Little by little they have abandoned their ancestral tradition of living in boats and have moved to piling houses in the coastal shallows instead. In Malaysia, the more settled land-based Bajaus are also excellent equestrians.

Most Sabahan Bajaus are originally filipinos. Even nowadays, most of them are arriving from the Phillipines coasts and settling around Kota Kinabalu and surroundings.

I chose Pulau Gaya to know more about them, mainly for its proximity to the capital and also for the large population of Bajau.

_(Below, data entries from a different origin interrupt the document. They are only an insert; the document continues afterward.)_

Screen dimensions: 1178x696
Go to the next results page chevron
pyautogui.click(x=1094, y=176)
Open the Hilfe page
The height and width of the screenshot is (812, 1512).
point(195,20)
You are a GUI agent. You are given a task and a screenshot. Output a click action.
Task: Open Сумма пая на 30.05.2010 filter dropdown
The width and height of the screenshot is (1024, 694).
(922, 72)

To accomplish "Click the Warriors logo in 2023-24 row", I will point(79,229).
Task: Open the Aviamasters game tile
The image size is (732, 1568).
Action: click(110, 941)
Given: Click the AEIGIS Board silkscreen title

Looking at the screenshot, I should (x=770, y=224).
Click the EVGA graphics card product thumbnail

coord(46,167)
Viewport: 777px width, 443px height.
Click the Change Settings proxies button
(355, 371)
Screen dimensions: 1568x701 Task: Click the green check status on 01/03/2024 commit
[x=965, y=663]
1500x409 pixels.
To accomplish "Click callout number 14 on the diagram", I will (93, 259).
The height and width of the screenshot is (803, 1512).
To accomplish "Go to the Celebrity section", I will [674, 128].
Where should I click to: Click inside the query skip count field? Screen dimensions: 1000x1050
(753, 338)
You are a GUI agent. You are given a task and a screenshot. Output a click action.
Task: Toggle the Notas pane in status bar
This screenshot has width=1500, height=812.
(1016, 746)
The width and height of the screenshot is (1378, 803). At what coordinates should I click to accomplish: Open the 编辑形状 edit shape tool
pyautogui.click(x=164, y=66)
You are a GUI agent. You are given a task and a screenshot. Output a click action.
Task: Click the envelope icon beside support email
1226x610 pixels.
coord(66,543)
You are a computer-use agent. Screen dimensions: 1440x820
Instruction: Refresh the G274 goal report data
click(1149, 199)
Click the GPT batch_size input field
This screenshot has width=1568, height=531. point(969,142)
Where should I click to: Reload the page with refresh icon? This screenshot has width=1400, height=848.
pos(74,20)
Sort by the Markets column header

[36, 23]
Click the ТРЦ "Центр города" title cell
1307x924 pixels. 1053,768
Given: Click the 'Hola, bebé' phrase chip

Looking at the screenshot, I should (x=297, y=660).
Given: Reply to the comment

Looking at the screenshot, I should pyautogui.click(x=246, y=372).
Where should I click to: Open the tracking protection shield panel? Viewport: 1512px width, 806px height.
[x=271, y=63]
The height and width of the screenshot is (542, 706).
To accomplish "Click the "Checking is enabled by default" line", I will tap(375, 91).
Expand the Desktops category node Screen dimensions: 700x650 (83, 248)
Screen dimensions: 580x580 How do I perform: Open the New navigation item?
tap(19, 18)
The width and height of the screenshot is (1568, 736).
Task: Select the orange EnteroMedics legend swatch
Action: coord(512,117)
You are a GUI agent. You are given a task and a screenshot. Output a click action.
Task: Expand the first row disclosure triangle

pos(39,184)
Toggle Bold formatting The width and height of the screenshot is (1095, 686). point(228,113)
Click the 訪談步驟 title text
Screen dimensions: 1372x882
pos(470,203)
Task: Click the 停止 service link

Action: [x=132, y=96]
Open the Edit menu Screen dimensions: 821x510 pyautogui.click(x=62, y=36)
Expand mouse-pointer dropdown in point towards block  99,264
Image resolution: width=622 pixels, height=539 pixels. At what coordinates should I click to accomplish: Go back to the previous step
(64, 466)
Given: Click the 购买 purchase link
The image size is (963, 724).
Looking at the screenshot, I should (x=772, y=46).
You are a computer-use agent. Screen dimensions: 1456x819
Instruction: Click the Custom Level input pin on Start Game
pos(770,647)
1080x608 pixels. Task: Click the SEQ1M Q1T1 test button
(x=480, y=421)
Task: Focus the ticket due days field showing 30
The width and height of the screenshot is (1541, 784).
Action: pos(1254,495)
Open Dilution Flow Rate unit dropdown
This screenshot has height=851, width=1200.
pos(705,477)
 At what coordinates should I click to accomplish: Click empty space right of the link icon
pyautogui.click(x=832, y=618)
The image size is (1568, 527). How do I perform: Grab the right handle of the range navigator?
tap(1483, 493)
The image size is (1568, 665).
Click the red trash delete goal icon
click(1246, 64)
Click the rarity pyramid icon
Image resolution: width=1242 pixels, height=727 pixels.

Pulau Gaya is an island of extreme contrasts. Being only 10 minutes away by boat from Kota Kinabalu, it hosts both a couple of luxurious 5 stars resorts, accessible only by ferry from Jesselton Point Ferry Terminal, on one side, and one of the largest illegal bajau communities in Sabah, whose settlement is not officially recognised by the government and that is commonly linked to crime and illegal trafficking, on the other.  The latter was the main reason why I was advised not to go there, so I chose the part of the island that holds a big school to explore the territory.

What I found was there was a village of incredibly friendly people, very poor but extremely hospitable, who opened the doors of their houses for me. “I have no furniture, but in this house there is a lot of love”, told me a man who posed for me with his two children. “You are the first visitor we have had in a very long time, and I don’t understand why. Why are they so afraid of us?”, a lady told me.

I guess that the paradox of many of them being illegal while many others are legally recognised by the government as Bumiputera (indigenous native) under the name “Bajau” doesn’t help much to create sympathies amongst the sabahans. But what I can trully say is that none of the fears I built before my visit turned out to have a correspondence in reality. Very far from it. My visit to Pulau Gaya’s people was one of the highlights of my trip to Sabah.